[What is being asked]: Rewrite the data below as a numbered list with one entry per line. Omit blank lines.

(Recorded data)
++++++++++++++++++++

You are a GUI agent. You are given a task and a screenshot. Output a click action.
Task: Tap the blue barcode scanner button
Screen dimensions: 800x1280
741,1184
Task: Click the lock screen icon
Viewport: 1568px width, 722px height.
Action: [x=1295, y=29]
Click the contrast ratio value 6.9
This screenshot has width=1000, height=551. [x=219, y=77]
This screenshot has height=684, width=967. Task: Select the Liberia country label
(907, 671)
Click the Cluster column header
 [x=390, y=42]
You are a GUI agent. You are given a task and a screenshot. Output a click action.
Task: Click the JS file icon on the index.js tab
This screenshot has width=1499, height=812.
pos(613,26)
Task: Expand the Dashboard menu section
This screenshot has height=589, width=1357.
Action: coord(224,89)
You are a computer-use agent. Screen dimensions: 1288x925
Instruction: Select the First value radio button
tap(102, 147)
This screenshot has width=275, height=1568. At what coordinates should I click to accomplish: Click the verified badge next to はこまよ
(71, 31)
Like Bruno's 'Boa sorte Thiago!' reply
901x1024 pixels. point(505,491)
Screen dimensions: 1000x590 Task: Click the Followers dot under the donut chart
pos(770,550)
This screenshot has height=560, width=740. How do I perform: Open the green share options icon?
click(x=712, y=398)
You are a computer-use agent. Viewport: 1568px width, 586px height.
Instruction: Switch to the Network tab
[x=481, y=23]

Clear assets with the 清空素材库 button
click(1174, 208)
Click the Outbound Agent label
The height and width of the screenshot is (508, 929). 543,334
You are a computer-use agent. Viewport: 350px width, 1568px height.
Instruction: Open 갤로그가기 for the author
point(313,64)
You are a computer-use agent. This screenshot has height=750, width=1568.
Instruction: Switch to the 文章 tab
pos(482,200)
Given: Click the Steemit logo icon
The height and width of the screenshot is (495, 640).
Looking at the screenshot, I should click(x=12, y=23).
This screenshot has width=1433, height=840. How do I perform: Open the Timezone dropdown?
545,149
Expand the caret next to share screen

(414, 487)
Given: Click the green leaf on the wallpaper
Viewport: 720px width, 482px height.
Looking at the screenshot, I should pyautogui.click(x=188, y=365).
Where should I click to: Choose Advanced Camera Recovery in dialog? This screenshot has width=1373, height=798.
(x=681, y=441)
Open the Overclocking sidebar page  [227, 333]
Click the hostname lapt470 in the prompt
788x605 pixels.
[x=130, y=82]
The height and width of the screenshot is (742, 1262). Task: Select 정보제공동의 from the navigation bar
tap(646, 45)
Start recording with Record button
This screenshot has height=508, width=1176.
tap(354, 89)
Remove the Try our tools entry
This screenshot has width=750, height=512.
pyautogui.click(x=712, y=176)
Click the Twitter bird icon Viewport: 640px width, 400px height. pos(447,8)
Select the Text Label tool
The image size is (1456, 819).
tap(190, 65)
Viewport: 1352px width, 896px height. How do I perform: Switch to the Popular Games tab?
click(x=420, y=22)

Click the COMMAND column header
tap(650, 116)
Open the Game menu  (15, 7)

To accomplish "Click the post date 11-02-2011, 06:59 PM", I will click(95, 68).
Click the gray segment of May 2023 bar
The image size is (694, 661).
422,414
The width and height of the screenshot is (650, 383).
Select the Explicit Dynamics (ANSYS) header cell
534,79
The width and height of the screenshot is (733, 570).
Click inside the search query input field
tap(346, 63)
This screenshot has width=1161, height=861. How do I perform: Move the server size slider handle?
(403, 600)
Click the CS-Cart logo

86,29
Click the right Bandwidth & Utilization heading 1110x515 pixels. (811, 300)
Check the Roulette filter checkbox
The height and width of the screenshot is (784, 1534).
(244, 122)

++++++++++++++++++++

[The answer]:
1. You are a GUI agent. You are given a task and a screenshot. Output a click action.
2. Task: Tap the blue barcode scanner button
3. Screen dimensions: 800x1280
4. 741,1184
5. Task: Click the lock screen icon
6. Viewport: 1568px width, 722px height.
7. Action: [x=1295, y=29]
8. Click the contrast ratio value 6.9
9. This screenshot has width=1000, height=551. [x=219, y=77]
10. This screenshot has height=684, width=967. Task: Select the Liberia country label
11. (907, 671)
12. Click the Cluster column header
13.  [x=390, y=42]
14. You are a GUI agent. You are given a task and a screenshot. Output a click action.
15. Task: Click the JS file icon on the index.js tab
16. This screenshot has width=1499, height=812.
17. pos(613,26)
18. Task: Expand the Dashboard menu section
19. This screenshot has height=589, width=1357.
20. Action: coord(224,89)
21. You are a computer-use agent. Screen dimensions: 1288x925
22. Instruction: Select the First value radio button
23. tap(102, 147)
24. This screenshot has width=275, height=1568. At what coordinates should I click to accomplish: Click the verified badge next to はこまよ
25. (71, 31)
26. Like Bruno's 'Boa sorte Thiago!' reply
27. 901x1024 pixels. point(505,491)
28. Screen dimensions: 1000x590 Task: Click the Followers dot under the donut chart
29. pos(770,550)
30. This screenshot has height=560, width=740. How do I perform: Open the green share options icon?
31. click(x=712, y=398)
32. You are a computer-use agent. Viewport: 1568px width, 586px height.
33. Instruction: Switch to the Network tab
34. [x=481, y=23]
35. Clear assets with the 清空素材库 button
36. click(1174, 208)
37. Click the Outbound Agent label
38. The height and width of the screenshot is (508, 929). 543,334
39. You are a computer-use agent. Viewport: 350px width, 1568px height.
40. Instruction: Open 갤로그가기 for the author
41. point(313,64)
42. You are a computer-use agent. This screenshot has height=750, width=1568.
43. Instruction: Switch to the 文章 tab
44. pos(482,200)
45. Given: Click the Steemit logo icon
46. The height and width of the screenshot is (495, 640).
47. Looking at the screenshot, I should click(x=12, y=23).
48. This screenshot has width=1433, height=840. How do I perform: Open the Timezone dropdown?
49. 545,149
50. Expand the caret next to share screen
51. (414, 487)
52. Given: Click the green leaf on the wallpaper
53. Viewport: 720px width, 482px height.
54. Looking at the screenshot, I should pyautogui.click(x=188, y=365).
55. Where should I click to: Choose Advanced Camera Recovery in dialog? This screenshot has width=1373, height=798.
56. (x=681, y=441)
57. Open the Overclocking sidebar page  [227, 333]
58. Click the hostname lapt470 in the prompt
59. 788x605 pixels.
60. [x=130, y=82]
61. The height and width of the screenshot is (742, 1262). Task: Select 정보제공동의 from the navigation bar
62. tap(646, 45)
63. Start recording with Record button
64. This screenshot has height=508, width=1176.
65. tap(354, 89)
66. Remove the Try our tools entry
67. This screenshot has width=750, height=512.
68. pyautogui.click(x=712, y=176)
69. Click the Twitter bird icon Viewport: 640px width, 400px height. pos(447,8)
70. Select the Text Label tool
71. The image size is (1456, 819).
72. tap(190, 65)
73. Viewport: 1352px width, 896px height. How do I perform: Switch to the Popular Games tab?
74. click(x=420, y=22)
75. Click the COMMAND column header
76. tap(650, 116)
77. Open the Game menu  (15, 7)
78. To accomplish "Click the post date 11-02-2011, 06:59 PM", I will click(95, 68).
79. Click the gray segment of May 2023 bar
80. The image size is (694, 661).
81. 422,414
82. The width and height of the screenshot is (650, 383).
83. Select the Explicit Dynamics (ANSYS) header cell
84. 534,79
85. The width and height of the screenshot is (733, 570).
86. Click inside the search query input field
87. tap(346, 63)
88. This screenshot has width=1161, height=861. How do I perform: Move the server size slider handle?
89. (403, 600)
90. Click the CS-Cart logo
91. 86,29
92. Click the right Bandwidth & Utilization heading 1110x515 pixels. (811, 300)
93. Check the Roulette filter checkbox
94. The height and width of the screenshot is (784, 1534).
95. (244, 122)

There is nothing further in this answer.